WASHINGTON — With a divisive new law in Arizona providing the kindling, the national debate over immigration has reignited, as Democrats and Republicans in Congress appeal to their political bases ahead of November's elections.
It's unclear, however, whether Congress and the Obama administration are prepared to act on the issue or just talk.
President Barack Obama on Friday called Arizona's law "misguided." The new state law, which Gov. Jan Brewer signed Friday, will send local police to detain and interrogate individuals about their rights to be in the country and create state criminal penalties for immigration violations.
Brewer, a Republican who faces a contested primary election, said her decision was "by no means made lightly" but she concluded it could be done without violating civil rights, and was the correct step "as we work to solve a crisis that we did not create and the federal government has refused to fix."
Obama said that the measure showed why Congress needed to pass a national immigration overhaul soon. "If we continue to fail to act at a federal level," the president said, "we will continue to see misguided efforts opening up around the country."
Obama, at a naturalization ceremony for members of the U.S. military, said the Arizona legislation threatened "to undermine basic notions of fairness that we cherish as Americans, as well as the trust between police and their communities that is so crucial to keeping us safe."
He said he'd instructed his administration, including the Justice Department, to study the law's impact on U.S. citizens' civil rights.
On Capitol Hill, however, the legislative agenda already is packed through the summer, and fitting in something as controversial as immigration appears unlikely. The agenda includes overhauling financial regulation, an energy and climate bill and a Supreme Court confirmation. After Labor Day, lawmakers will head to the campaign trail for November's elections.
Polls find that most Americans want their leaders to focus on the economy and jobs. However, Hispanics, the fastest-growing group of voters, want action on immigration.
The Rev. Samuel Rodriguez, the president of the National Hispanic Christian Leadership Conference, said polls had found that Hispanics were disappointed by the president's inaction to date on his promise of legislation, and also found "potential apathy toward the Democratic Party" this fall by Hispanics.
Obama vowed to overhaul immigration laws as a presidential candidate in 2008, but he didn't deal with issue during his first year in the White House.
Clarissa Martinez de Castro, the director of immigration for the National Council of La Raza, a Hispanic-American lobby, said the Arizona immigration bill "creates a watershed moment that demands action from Congress and the White House."

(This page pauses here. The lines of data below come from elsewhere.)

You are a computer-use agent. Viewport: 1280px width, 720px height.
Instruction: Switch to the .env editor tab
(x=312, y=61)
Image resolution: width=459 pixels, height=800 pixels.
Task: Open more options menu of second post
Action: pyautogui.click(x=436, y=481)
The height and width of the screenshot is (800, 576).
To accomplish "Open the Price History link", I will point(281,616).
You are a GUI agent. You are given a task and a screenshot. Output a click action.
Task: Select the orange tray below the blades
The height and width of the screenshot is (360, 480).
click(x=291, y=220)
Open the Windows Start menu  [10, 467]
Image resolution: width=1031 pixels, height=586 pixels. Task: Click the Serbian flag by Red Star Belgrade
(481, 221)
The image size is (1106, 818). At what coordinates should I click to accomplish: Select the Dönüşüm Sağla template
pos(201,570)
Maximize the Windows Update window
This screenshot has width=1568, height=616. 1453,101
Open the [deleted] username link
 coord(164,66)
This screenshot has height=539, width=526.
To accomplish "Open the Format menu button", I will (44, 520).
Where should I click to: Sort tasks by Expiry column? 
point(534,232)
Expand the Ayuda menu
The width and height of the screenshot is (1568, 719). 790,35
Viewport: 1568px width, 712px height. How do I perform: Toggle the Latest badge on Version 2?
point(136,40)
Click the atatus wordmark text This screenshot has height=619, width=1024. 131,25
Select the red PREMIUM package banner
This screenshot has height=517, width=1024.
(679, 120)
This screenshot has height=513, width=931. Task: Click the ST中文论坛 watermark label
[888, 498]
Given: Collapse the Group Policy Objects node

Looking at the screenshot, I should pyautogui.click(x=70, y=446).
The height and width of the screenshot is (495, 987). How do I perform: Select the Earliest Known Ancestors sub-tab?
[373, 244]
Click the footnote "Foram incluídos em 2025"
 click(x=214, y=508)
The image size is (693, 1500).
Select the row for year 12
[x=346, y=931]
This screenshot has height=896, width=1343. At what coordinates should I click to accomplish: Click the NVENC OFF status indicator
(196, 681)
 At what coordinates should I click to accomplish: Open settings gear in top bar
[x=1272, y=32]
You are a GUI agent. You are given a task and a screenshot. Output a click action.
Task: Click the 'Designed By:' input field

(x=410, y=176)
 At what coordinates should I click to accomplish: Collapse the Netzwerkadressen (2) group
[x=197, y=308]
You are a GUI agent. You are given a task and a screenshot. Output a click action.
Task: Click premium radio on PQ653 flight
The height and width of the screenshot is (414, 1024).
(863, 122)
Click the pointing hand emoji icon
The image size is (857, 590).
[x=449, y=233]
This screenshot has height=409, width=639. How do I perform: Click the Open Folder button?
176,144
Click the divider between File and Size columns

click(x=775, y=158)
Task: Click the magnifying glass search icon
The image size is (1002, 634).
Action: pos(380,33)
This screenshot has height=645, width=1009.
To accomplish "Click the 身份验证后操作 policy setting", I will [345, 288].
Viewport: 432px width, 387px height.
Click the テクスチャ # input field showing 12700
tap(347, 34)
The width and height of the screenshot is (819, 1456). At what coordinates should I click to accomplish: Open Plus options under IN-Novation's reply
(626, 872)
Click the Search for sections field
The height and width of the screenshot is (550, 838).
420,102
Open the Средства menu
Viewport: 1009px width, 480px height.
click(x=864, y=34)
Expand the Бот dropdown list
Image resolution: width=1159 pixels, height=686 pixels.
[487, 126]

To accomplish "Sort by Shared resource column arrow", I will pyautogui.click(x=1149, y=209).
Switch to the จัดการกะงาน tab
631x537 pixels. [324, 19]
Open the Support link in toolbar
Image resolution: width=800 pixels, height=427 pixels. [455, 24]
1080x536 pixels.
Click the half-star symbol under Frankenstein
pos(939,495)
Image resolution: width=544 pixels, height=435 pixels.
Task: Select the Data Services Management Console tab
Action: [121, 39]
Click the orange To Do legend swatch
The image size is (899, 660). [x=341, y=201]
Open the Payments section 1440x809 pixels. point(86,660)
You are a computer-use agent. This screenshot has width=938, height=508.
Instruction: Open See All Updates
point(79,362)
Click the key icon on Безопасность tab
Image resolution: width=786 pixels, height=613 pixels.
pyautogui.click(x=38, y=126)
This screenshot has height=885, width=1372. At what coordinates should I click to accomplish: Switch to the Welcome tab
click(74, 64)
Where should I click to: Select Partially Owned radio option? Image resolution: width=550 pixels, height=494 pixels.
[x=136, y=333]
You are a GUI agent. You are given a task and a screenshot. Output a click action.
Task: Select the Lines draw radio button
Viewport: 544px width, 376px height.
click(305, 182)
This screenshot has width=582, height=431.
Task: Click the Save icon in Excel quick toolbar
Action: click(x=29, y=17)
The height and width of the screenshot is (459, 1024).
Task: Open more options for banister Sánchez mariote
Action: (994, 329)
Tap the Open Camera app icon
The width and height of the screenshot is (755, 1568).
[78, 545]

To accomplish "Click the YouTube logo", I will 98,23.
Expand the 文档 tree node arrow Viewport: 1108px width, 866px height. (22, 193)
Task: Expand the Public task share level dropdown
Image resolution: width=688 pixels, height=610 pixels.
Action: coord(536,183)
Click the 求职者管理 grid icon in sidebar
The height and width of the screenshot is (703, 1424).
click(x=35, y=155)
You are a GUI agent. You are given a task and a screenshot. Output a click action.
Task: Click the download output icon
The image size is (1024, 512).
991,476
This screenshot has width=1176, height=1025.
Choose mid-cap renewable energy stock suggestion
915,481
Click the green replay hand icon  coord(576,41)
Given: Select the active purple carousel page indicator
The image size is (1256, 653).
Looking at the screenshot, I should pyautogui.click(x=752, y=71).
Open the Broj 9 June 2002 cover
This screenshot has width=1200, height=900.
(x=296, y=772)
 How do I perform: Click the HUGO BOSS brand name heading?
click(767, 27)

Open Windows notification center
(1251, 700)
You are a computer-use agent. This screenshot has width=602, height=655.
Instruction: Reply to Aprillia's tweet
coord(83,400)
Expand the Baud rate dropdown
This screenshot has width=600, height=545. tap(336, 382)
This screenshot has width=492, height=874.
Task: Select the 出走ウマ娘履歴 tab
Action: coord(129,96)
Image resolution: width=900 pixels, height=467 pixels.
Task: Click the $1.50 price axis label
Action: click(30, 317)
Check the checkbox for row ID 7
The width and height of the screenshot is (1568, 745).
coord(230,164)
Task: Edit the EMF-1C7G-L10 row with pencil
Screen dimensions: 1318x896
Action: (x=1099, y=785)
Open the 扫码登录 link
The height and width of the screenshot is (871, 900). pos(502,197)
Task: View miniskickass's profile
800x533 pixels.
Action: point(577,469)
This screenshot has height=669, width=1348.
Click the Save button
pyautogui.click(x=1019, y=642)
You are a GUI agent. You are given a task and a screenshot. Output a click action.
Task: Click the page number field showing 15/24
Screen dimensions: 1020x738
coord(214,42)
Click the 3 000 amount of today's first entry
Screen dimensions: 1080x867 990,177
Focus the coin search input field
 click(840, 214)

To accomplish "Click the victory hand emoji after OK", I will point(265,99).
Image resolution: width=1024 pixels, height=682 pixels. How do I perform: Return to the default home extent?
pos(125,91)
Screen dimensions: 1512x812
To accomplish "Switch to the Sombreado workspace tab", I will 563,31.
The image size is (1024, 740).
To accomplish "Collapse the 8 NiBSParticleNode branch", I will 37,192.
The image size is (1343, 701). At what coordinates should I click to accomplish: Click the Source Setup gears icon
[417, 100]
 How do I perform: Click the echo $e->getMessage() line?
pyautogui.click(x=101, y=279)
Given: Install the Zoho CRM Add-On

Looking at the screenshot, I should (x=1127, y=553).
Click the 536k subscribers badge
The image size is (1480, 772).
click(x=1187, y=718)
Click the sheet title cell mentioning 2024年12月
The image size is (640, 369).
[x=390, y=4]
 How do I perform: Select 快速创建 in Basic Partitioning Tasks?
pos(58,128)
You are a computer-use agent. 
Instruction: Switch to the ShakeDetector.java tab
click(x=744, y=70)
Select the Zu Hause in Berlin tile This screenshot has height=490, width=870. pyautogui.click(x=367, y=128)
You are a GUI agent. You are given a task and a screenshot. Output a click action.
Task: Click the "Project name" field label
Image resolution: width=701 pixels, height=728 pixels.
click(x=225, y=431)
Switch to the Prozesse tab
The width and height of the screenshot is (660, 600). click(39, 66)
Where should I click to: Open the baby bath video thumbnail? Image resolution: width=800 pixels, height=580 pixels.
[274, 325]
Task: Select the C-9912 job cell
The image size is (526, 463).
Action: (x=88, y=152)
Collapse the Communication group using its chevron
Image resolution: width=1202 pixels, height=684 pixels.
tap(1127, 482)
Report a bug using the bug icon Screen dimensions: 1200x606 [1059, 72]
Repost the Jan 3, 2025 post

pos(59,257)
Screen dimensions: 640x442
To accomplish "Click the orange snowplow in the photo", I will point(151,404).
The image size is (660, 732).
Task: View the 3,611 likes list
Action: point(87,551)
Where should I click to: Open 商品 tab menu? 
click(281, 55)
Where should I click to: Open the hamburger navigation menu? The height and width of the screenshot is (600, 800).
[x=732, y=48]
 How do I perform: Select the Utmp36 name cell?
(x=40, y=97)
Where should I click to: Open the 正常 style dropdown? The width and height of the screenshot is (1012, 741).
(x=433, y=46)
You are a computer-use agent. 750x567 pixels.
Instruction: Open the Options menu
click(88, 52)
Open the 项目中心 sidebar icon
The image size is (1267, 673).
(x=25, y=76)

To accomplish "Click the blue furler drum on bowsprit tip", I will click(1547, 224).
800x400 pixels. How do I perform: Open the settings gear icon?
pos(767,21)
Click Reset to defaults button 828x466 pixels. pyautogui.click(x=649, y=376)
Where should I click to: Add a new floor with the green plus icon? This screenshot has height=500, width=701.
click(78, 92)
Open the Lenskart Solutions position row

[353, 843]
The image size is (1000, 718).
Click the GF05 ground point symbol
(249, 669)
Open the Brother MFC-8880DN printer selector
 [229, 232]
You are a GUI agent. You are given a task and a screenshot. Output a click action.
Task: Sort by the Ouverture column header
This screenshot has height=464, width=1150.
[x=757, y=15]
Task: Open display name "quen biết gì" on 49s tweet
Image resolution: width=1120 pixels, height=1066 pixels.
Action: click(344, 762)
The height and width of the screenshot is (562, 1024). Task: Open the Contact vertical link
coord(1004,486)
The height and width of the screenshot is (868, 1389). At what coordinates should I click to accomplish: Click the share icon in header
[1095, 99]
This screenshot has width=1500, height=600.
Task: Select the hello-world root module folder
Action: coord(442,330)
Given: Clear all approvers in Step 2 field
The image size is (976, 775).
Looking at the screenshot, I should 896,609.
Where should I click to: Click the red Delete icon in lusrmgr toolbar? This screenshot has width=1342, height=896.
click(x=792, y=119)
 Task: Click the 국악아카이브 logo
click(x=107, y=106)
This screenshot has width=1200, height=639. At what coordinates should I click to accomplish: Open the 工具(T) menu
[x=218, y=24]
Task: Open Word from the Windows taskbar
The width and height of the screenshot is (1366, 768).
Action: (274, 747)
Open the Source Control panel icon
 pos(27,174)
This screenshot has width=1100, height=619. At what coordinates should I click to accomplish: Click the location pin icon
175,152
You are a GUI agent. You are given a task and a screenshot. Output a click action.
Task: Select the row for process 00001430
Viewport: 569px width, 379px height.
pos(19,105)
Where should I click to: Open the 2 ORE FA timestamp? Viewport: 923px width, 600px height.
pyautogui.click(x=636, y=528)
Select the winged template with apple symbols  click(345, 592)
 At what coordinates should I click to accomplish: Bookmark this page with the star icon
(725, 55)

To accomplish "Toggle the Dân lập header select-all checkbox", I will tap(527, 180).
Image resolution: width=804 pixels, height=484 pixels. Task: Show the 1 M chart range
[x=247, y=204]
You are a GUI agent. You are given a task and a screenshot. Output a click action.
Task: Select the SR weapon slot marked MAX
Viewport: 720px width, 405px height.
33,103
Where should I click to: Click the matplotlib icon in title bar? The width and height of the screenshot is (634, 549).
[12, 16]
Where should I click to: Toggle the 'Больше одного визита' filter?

Mark Krikorian, the executive director of the Center for Immigration Studies, a research center that opposes amnesty for illegal immigrants, said he didn't think that Democrats could — or even necessarily wanted to — pass a comprehensive immigration bill this year.
"My sense is this is really more about trying to limit the damage in November by trying to keep Hispanics from being too demoralized," Krikorian said. He said that Democrats' only chance for legislation this year might be a narrow measure such as the DREAM Act, which would give undocumented minors a right to citizenship if they earn college degrees or complete term of military services.
"They're kind of between a rock and a hard place," Krikorian said of the Democrats. "If they really make a serious push for amnesty, the tea party protests are going to triple. They could actually lose the House because of this, and if they don't do it, not lose the House.
"But if they don't at least appear to be doing something, Luis Gutierrez has, for instance, threatened to call on Hispanics to stay home in November. That's not an empty threat." Gutierrez is a Democratic U.S. representative from Illinois.
Sen. Lindsey Graham of South Carolina is the only Republican dealmaker who's involved in both the immigration and the energy legislation. If Graham wants an energy and climate bill vote before an immigration debate, he has some leverage. That legislation aims to reduce greenhouse gas emissions and offers provisions for more nuclear, coal and alternative power.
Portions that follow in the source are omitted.